Increased levels of sCD40L have been reported in pSS [4, 5] As c

Increased levels of sCD40L have been reported in pSS [4, 5]. As compared with controls, patients with SLE showed increased proportion of CD40L-expressing CD4+ T cells after T cell mitogenic stimulation or PMA and ionomycin activation, which suggests defective regulation of CD40L expression in SLE [13, 14]. The mechanisms leading to such CD40L superinduction of mitogenic stimulation in SLE are still poorly understood. In this study, induced membrane-bound CD40L of CD4+ T cell was higher in patients with pSS than in controls,

as previously reported in SLE. This finding was not due to a difference in DNA methylation patterns of key regulatory regions of VX-770 order CD40L among patients with pSS as confirmed by 2 different methods: pyrosequencing and functional analyses with a demethylating agent. Epigenetic find more deregulation of CD40L was proposed to explain CD40L overexpression in SLE [2] and SSc [3]. In these latter studies, the mean methylation level of the promoter differed between patients and controls possibly because of different CD40L mRNA levels between patients and controls. The regulatory regions of the promoter we analysed were identical to those assessed in the SLE and SSc studies, which suggests different mechanisms of CD40L membrane overexpression in pSS and SSc or SLE. Further,

using a genome-wide DNA methylome approach that is currently been undertaken in the laboratory, we studied 6 probes within the CD40L gene and 4 in the proximal promoter region and found no difference in methylation pattern in cell sorted T cells between patients and controls (data not shown) in any of these 10 analysed CpGs. An alternative epigenetic deregulation through Vorinostat microRNA (miRNA) could

be involved in the increased CD40L level in pSS. MiRNA are small non-coding RNAs (fragments of single-stranded RNA) that regulate gene expression via mRNA degradation or, more rarely, translational repression. MiR-146a expression was found repressed in SLE and negatively associated with clinical disease activity and IFN values [15]. As miR-146a targets CD40L, down-regulation of miR-146a could lead to an overexpression of the CD40L protein.

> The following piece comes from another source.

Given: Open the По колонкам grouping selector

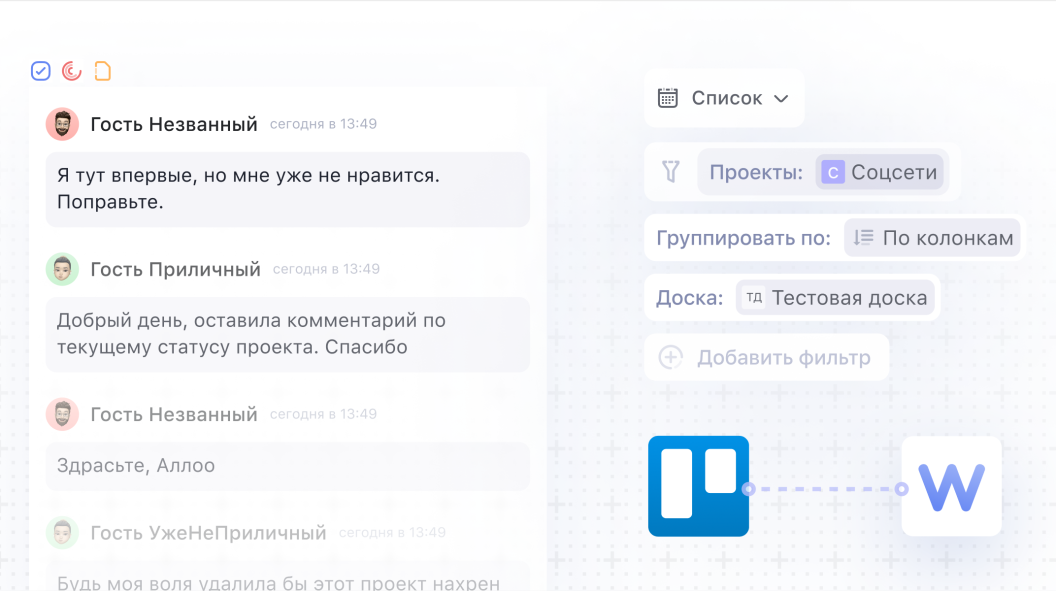Looking at the screenshot, I should click(x=930, y=237).
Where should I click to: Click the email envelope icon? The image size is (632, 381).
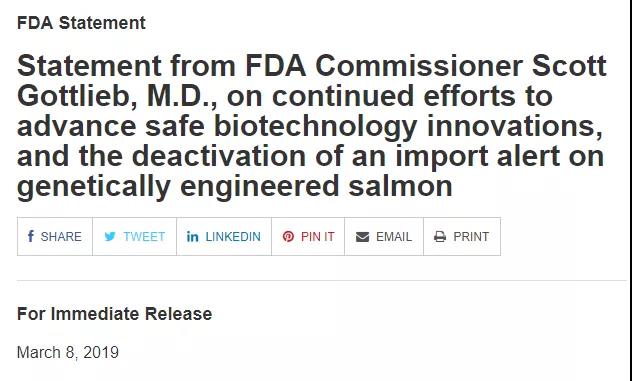coord(362,237)
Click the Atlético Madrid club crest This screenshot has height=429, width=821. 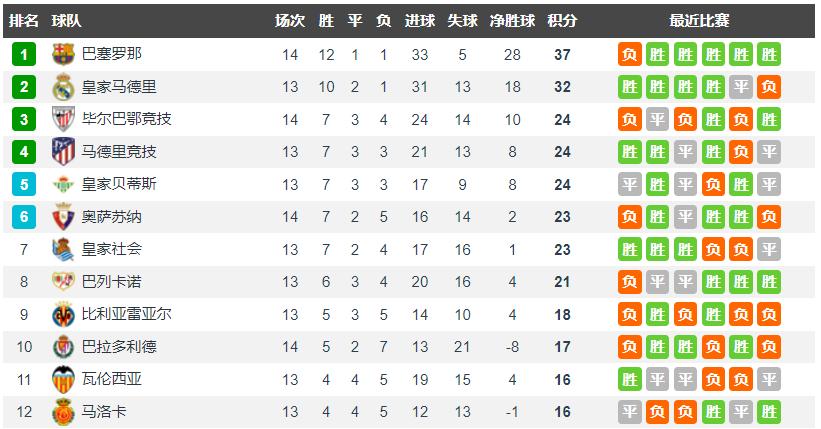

In this hypothesis, we could also expect an overexpression of CD40L mRNA as it has been shown in the literature [16]. Thus, we can hypothesize either an inhibitory action of miR-146a on CD40L translation without any decrease in the target CD40L mRNA or a down-regulation of membrane-bound CD40L due to differences in its intracellular trafficking between patients with pSS and controls. Our study demonstrates an overexpression of inducible membrane-bound CD40L on CD4+ T cells in patients with pSS but was not related to epigenetic deregulation by demethylation patterns of the regulatory regions of CD40L, as previously reported in SLE. Such overexpression suggests that CD40L could be an interesting target in autoimmune disease. The authors declare no competing interests.